О. Гречина и М. Осорина дали следущее определение жанра «страшилок»: «рассказы, имеющие целью вызвать переживание страха, которое в заведомо защищенной и безопасной ситуации доставляет своеобразное наслаждение, приводит к эмоциональному катарсису»[33]. Психо-социальную функцию детских страшилок они видят в научении переживания страха, и, следовательно, в самоутверждении, в помощи росту и становлению личности. То, что страшилки совершают по отношению к детям, по отношению к взрослому миру осуществляют былички и страшные истории. Само сладкое переживание страха, обозначение его присутствия в мире и растворение его в процессе рассказа служит психо-соматическим лекарством от безумия мира или его непостижимости. Этот же механизм использует жестокий романс, в котором целый спектр негативных ситуаций изображается в стереотипном и формульном виде[34]. Идентифицируя себя с героинями романса, (поскольку именно героини по преимуществу являются в нем страдательной и переживательной стороной), исполнительницы и слушательницы романсов изживают таким способом собственные проблемы, растворяя собственные проблемы в сладком переживании проблем общих. Проживая балладно-романсные истории в своем воображении героини встречают их в жизни, которая оказывается не менее страшной и которая неизменно поворачивается к ним своей непритязательной стороной. Но опыт рассказа о возможности восполнения этой жизненной неполноты принадлежит, во многом, именно женской прозе. Причину, по которой она стала столь популярной в последние годы следует искать прежде всего в механизмах ее воздействия на общественную психику и в том, что произведения, апеллирующие именно к женскому опыту стали естественным образом рифмоваться с деструктивными идеями эпохи постмодернизма. Но это уже другая проблема и другая история.
Гончарова О.
Эстетические модели женской идеальности в русской культуре XVIII века
Культура переходного типа связана со сменой культурной парадигмы и отменой слаженной системы прежних ментальных установок. Русский XVIII в, демонстрирует этот процесс в наиболее отчетливой форме: экстремально заостренный интерес к «новому» и демонстративный отказ от «старого» приводит к полной смене предшествующих культурных стереотипов, а также и способов их ментальной интерпретации.

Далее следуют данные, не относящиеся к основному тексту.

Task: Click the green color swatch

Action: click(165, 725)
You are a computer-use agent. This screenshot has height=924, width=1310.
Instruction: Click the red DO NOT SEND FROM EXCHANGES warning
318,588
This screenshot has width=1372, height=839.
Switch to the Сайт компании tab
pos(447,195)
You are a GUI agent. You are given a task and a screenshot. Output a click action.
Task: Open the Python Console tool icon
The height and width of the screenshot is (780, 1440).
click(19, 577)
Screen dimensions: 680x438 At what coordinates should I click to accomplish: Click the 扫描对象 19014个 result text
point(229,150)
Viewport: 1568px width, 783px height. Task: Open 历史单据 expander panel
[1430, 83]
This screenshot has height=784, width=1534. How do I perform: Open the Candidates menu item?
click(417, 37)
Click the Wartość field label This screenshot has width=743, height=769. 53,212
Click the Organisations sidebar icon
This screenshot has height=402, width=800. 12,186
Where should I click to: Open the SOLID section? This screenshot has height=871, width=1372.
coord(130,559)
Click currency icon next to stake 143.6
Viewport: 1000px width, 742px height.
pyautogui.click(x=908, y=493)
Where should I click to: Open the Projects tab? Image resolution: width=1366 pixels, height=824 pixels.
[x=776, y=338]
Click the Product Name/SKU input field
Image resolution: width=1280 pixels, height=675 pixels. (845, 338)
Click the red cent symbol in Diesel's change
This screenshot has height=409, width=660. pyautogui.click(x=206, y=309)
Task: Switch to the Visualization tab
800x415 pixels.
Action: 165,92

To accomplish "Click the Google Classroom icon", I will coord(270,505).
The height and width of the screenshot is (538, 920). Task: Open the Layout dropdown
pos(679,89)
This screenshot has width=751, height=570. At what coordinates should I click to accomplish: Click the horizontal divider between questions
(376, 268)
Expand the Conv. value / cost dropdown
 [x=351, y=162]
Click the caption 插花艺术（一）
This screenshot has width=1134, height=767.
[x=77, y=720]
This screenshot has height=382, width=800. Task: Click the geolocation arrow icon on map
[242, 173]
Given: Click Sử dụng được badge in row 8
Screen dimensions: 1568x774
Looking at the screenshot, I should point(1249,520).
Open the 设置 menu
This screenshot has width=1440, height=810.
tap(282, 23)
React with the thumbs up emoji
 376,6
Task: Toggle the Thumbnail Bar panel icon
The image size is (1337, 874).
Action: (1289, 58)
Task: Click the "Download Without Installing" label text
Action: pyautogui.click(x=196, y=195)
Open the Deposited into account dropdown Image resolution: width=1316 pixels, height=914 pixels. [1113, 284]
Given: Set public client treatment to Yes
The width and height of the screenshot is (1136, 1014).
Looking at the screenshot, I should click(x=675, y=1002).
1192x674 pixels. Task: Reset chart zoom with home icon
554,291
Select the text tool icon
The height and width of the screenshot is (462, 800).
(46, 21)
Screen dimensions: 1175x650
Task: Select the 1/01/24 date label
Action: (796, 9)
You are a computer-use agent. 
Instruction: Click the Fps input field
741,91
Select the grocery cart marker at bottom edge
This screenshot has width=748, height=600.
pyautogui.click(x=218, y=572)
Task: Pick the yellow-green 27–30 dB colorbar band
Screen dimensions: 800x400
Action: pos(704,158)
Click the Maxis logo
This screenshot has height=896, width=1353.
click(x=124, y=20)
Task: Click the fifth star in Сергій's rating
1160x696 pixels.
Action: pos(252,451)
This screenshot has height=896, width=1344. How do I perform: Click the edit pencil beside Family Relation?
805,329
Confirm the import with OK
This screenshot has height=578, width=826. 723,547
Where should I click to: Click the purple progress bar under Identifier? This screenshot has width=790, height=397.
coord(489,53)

Механизм культурных инноваций эпохи уже описывался как мена оппозиций: «свое/чужое», «старое/новое», «сакральное/мирское» и т. д. Однако не меньшее значение имела в это время и резкая смена гендерных стереотипов культуры, особенно в контексте социокультурной динамики России XVIII в., прежде всего – в специфике ее династической женской событийности.
Нерелевантная в своей собственной субстанциальности для русского Средневековья категория женского или женственности неожиданным образом сменяется не только обретением закономерной функциональности в культурной парадигме (отчетливым формированием оппозиции «мужское/женское»), но и вынесением ее в высшие, сакральные для русского сознания, сферы власти и государства, которые, особенно в начале столетия, были предметом философской, политической, литературной, и, в целом, национальной рефлексии.